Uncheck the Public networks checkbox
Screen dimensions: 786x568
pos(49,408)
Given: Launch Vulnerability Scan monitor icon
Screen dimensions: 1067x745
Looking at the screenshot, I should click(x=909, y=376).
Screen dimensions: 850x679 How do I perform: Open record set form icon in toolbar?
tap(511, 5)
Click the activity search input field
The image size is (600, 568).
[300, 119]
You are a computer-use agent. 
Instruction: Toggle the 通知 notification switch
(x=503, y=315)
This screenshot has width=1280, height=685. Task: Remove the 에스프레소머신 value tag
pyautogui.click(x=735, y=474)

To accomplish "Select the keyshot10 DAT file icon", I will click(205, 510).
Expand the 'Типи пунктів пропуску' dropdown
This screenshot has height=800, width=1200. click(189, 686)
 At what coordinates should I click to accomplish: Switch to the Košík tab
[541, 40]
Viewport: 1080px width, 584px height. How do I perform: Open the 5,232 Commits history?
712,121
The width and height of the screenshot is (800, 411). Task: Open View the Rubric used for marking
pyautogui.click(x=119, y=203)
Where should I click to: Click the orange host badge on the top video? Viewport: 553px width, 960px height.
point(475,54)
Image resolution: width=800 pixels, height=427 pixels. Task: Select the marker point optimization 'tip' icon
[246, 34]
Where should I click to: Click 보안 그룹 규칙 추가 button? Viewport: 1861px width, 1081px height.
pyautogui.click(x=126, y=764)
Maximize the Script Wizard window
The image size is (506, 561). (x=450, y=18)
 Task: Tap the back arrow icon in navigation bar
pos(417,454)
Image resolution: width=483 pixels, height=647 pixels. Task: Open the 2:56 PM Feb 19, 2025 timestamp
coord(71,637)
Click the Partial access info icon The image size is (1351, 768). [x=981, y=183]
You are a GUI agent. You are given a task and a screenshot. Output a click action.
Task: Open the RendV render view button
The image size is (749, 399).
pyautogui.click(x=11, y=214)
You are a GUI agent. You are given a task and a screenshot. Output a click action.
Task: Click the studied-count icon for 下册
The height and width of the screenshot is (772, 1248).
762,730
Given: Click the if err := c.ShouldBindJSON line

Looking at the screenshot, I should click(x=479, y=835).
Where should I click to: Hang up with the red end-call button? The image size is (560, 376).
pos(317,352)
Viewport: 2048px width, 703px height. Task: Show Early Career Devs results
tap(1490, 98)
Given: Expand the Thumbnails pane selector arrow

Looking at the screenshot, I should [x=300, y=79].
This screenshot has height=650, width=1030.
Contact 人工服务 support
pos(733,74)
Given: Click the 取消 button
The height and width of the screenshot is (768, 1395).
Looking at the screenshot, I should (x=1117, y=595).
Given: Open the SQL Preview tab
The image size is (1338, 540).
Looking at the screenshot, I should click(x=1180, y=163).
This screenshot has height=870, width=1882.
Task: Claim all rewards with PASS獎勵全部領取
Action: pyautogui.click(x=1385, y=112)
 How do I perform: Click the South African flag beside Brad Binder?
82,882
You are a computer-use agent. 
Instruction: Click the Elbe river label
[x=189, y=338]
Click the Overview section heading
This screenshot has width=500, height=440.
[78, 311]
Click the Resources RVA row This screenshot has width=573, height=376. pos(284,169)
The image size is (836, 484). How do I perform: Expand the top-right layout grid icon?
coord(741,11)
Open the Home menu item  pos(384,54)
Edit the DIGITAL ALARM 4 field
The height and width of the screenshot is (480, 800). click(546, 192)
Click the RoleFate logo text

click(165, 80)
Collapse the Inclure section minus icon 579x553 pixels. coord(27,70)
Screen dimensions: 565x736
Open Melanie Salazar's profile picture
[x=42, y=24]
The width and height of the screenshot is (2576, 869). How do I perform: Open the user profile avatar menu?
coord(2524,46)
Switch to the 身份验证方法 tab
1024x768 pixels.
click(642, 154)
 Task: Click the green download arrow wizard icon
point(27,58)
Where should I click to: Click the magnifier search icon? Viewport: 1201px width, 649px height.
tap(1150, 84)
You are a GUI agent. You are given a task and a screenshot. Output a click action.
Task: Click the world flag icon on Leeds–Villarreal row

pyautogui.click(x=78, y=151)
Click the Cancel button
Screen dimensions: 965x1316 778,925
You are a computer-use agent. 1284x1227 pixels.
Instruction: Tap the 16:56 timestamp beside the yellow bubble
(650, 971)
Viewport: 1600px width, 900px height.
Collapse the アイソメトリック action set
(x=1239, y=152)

———

• Exercise instructions: Copy out all of the lines above exactly.

• Reply:
Uncheck the Public networks checkbox
Screen dimensions: 786x568
pos(49,408)
Given: Launch Vulnerability Scan monitor icon
Screen dimensions: 1067x745
Looking at the screenshot, I should click(x=909, y=376).
Screen dimensions: 850x679 How do I perform: Open record set form icon in toolbar?
tap(511, 5)
Click the activity search input field
The image size is (600, 568).
[300, 119]
You are a computer-use agent. 
Instruction: Toggle the 通知 notification switch
(x=503, y=315)
This screenshot has width=1280, height=685. Task: Remove the 에스프레소머신 value tag
pyautogui.click(x=735, y=474)

To accomplish "Select the keyshot10 DAT file icon", I will click(205, 510).
Expand the 'Типи пунктів пропуску' dropdown
This screenshot has height=800, width=1200. click(189, 686)
 At what coordinates should I click to accomplish: Switch to the Košík tab
[541, 40]
Viewport: 1080px width, 584px height. How do I perform: Open the 5,232 Commits history?
712,121
The width and height of the screenshot is (800, 411). Task: Open View the Rubric used for marking
pyautogui.click(x=119, y=203)
Where should I click to: Click the orange host badge on the top video? Viewport: 553px width, 960px height.
point(475,54)
Image resolution: width=800 pixels, height=427 pixels. Task: Select the marker point optimization 'tip' icon
[246, 34]
Where should I click to: Click 보안 그룹 규칙 추가 button? Viewport: 1861px width, 1081px height.
pyautogui.click(x=126, y=764)
Maximize the Script Wizard window
The image size is (506, 561). (x=450, y=18)
 Task: Tap the back arrow icon in navigation bar
pos(417,454)
Image resolution: width=483 pixels, height=647 pixels. Task: Open the 2:56 PM Feb 19, 2025 timestamp
coord(71,637)
Click the Partial access info icon The image size is (1351, 768). [x=981, y=183]
You are a GUI agent. You are given a task and a screenshot. Output a click action.
Task: Open the RendV render view button
The image size is (749, 399).
pyautogui.click(x=11, y=214)
You are a GUI agent. You are given a task and a screenshot. Output a click action.
Task: Click the studied-count icon for 下册
The height and width of the screenshot is (772, 1248).
762,730
Given: Click the if err := c.ShouldBindJSON line

Looking at the screenshot, I should click(x=479, y=835).
Where should I click to: Hang up with the red end-call button? The image size is (560, 376).
pos(317,352)
Viewport: 2048px width, 703px height. Task: Show Early Career Devs results
tap(1490, 98)
Given: Expand the Thumbnails pane selector arrow

Looking at the screenshot, I should [x=300, y=79].
This screenshot has height=650, width=1030.
Contact 人工服务 support
pos(733,74)
Given: Click the 取消 button
The height and width of the screenshot is (768, 1395).
Looking at the screenshot, I should (x=1117, y=595).
Given: Open the SQL Preview tab
The image size is (1338, 540).
Looking at the screenshot, I should click(x=1180, y=163).
This screenshot has height=870, width=1882.
Task: Claim all rewards with PASS獎勵全部領取
Action: pyautogui.click(x=1385, y=112)
 How do I perform: Click the South African flag beside Brad Binder?
82,882
You are a computer-use agent. 
Instruction: Click the Elbe river label
[x=189, y=338]
Click the Overview section heading
This screenshot has width=500, height=440.
[78, 311]
Click the Resources RVA row This screenshot has width=573, height=376. pos(284,169)
The image size is (836, 484). How do I perform: Expand the top-right layout grid icon?
coord(741,11)
Open the Home menu item  pos(384,54)
Edit the DIGITAL ALARM 4 field
The height and width of the screenshot is (480, 800). click(546, 192)
Click the RoleFate logo text

click(165, 80)
Collapse the Inclure section minus icon 579x553 pixels. coord(27,70)
Screen dimensions: 565x736
Open Melanie Salazar's profile picture
[x=42, y=24]
The width and height of the screenshot is (2576, 869). How do I perform: Open the user profile avatar menu?
coord(2524,46)
Switch to the 身份验证方法 tab
1024x768 pixels.
click(642, 154)
 Task: Click the green download arrow wizard icon
point(27,58)
Where should I click to: Click the magnifier search icon? Viewport: 1201px width, 649px height.
tap(1150, 84)
You are a GUI agent. You are given a task and a screenshot. Output a click action.
Task: Click the world flag icon on Leeds–Villarreal row

pyautogui.click(x=78, y=151)
Click the Cancel button
Screen dimensions: 965x1316 778,925
You are a computer-use agent. 1284x1227 pixels.
Instruction: Tap the 16:56 timestamp beside the yellow bubble
(650, 971)
Viewport: 1600px width, 900px height.
Collapse the アイソメトリック action set
(x=1239, y=152)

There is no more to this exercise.